So you’ve gone to college and gotten the worthless college degree of your dreams. Odds are the graduates left college with a significant amount of debt, since college prices keep rising and actual wages are stagnant at best, and the job market is pretty dreadful even if you’re trying to get employed. That means a lot of debt, a lot of bad credit, and a lot of needing to borrow money from those more financially stable than you. After two years, half of all college graduates still depend on their parents for money.

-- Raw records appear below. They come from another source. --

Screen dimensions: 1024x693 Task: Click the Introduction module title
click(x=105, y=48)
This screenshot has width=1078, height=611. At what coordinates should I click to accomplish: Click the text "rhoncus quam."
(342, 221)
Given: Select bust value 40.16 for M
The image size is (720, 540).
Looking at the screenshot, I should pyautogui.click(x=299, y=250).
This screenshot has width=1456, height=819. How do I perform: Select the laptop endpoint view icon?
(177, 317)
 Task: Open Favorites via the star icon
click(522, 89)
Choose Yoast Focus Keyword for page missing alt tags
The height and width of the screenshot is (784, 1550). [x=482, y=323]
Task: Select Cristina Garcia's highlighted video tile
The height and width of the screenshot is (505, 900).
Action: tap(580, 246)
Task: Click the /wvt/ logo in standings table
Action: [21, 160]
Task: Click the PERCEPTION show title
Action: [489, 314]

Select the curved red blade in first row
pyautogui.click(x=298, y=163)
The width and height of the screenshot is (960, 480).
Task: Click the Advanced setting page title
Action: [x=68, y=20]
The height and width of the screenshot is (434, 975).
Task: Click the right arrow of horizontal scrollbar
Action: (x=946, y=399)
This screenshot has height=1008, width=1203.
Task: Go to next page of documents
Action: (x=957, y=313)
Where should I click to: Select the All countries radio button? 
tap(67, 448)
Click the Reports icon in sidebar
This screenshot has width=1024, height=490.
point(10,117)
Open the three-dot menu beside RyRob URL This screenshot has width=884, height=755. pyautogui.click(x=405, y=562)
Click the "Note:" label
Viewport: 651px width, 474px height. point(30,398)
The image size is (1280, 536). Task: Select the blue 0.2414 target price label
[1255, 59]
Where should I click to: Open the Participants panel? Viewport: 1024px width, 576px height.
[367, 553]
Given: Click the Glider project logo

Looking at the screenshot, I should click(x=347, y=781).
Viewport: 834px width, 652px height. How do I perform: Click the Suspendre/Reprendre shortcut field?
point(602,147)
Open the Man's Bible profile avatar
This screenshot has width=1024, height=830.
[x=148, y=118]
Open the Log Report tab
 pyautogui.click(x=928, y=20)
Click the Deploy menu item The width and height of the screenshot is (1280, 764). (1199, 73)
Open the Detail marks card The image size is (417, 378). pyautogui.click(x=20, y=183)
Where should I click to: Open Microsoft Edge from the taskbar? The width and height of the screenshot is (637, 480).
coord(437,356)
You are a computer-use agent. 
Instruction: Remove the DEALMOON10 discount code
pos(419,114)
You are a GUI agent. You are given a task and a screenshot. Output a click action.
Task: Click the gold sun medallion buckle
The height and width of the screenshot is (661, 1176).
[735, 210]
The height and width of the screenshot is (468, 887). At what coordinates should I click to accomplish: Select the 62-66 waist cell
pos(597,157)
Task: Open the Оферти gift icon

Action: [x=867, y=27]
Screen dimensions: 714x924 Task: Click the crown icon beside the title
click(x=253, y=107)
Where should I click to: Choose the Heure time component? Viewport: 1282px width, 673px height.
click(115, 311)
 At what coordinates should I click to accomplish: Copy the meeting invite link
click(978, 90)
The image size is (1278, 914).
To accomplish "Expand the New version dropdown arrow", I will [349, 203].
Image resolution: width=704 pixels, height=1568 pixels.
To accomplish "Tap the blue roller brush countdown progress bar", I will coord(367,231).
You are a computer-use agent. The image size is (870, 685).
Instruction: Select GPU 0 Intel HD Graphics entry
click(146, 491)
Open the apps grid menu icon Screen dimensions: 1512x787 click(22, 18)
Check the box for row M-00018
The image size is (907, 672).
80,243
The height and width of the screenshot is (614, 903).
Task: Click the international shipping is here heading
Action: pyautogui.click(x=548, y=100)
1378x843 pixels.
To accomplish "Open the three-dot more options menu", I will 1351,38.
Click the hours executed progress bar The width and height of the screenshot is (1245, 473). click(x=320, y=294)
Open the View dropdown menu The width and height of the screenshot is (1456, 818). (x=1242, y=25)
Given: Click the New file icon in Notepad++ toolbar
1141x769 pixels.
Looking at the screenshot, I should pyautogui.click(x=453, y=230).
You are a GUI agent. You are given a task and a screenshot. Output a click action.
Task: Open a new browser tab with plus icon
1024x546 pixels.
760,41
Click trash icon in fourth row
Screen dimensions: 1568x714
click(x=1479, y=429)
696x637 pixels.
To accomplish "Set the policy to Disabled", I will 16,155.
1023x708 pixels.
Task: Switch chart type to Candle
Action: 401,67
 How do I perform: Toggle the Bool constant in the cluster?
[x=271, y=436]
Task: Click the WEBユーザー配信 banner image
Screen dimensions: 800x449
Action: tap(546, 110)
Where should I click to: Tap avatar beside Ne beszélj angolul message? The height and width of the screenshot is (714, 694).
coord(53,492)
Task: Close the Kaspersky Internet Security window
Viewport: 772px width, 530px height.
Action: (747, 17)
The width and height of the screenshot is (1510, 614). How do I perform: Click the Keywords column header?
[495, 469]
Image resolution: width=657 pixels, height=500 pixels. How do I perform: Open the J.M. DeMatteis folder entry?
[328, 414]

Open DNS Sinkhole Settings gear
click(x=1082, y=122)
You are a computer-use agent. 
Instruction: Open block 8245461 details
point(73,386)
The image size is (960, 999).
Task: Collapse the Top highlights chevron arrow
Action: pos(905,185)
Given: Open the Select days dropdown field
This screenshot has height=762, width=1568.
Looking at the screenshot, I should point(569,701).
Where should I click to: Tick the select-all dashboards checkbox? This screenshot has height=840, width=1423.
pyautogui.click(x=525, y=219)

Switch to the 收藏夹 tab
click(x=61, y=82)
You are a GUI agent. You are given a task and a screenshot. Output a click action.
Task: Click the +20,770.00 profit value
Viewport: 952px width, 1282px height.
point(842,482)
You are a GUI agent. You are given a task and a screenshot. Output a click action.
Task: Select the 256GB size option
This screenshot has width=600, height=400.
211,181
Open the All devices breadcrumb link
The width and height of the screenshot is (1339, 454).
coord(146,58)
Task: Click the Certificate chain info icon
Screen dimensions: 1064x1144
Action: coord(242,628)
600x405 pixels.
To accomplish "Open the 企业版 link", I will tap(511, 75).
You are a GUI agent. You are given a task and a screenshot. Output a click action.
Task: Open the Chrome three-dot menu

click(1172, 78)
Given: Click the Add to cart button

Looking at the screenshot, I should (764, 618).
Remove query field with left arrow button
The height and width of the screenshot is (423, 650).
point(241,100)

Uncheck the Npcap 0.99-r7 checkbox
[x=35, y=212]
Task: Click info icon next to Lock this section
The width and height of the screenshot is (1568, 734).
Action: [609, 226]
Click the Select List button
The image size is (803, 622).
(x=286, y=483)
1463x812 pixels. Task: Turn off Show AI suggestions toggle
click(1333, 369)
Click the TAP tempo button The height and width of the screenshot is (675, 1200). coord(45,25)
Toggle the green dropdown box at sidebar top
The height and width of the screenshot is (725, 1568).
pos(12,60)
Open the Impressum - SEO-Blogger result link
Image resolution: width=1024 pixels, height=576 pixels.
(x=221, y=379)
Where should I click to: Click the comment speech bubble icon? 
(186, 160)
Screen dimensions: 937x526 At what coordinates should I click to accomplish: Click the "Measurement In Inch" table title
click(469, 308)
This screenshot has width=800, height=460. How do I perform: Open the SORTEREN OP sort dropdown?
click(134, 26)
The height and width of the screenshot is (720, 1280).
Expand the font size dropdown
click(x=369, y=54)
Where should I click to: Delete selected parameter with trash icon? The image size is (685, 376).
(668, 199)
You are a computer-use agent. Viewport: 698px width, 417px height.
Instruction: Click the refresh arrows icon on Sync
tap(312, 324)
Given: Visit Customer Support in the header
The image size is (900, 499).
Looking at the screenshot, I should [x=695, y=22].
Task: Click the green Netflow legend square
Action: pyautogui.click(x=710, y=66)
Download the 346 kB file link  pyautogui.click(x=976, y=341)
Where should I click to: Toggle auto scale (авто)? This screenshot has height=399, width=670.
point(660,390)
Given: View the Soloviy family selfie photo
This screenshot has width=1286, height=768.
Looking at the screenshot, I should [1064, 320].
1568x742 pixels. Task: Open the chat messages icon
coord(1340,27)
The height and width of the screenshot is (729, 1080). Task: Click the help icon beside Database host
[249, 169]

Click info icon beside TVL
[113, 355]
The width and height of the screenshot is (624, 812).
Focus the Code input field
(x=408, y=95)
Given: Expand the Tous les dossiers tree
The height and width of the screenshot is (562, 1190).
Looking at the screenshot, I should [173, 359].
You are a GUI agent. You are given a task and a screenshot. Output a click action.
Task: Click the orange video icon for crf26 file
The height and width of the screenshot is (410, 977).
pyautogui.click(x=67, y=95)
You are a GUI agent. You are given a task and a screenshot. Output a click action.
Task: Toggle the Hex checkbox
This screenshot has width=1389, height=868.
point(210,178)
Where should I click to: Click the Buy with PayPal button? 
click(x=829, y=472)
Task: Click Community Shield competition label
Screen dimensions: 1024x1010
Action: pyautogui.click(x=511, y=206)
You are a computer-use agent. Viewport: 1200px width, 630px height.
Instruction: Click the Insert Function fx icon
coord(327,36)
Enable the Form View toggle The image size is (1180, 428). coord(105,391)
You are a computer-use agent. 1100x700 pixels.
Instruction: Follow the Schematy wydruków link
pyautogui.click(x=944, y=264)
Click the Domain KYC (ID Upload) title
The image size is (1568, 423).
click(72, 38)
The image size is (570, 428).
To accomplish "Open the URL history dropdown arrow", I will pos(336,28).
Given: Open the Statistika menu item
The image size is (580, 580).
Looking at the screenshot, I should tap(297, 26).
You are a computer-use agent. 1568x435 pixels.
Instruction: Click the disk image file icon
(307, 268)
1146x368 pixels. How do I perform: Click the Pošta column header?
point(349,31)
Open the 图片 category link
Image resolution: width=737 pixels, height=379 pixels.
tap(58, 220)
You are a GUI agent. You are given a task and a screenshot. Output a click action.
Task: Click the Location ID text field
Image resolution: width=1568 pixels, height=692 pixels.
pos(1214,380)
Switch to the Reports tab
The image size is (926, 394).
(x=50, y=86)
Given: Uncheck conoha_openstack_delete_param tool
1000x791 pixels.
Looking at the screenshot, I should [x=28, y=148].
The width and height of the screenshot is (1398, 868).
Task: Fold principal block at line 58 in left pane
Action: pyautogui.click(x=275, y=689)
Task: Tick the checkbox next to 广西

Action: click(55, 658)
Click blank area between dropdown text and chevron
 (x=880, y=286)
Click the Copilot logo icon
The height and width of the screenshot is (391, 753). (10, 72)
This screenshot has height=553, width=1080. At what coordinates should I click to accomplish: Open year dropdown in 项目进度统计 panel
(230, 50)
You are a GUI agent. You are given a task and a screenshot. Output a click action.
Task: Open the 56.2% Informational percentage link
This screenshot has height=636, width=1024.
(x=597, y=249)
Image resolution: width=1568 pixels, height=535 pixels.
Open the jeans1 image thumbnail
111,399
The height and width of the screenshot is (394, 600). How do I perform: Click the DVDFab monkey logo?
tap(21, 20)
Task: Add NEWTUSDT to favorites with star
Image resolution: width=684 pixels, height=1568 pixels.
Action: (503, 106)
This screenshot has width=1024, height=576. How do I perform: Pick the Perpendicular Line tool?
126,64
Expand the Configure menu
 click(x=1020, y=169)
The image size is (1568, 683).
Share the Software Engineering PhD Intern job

“These people started college during the boom period, then the market fell apart and they came out of college into a very different environment,” said Ted Beck, president of the National Endowment for Financial Education, which helped sponsor the research. “There’s been a deferral of those things we would traditionally think people would start to do at this age. People are not willing to make those commitments until they’re on more solid ground.”
Amazingly, 49 percent of college graduates didn’t actually have a full-time job. Only 300 of the 1000 surveyed actually were self-sufficient. Aside from their professional goals, there were also delays in personal goals. Roughly 28 percent of respondents weren’t going to have marriage as a goal, and 27 percent said the same thing about having children. Another 19 percent said owning a home was no longer a goal, and 16 percent weren’t even looking to live on their own. Pretty staggering for a cohort in their mid to late 20s, isn’t it?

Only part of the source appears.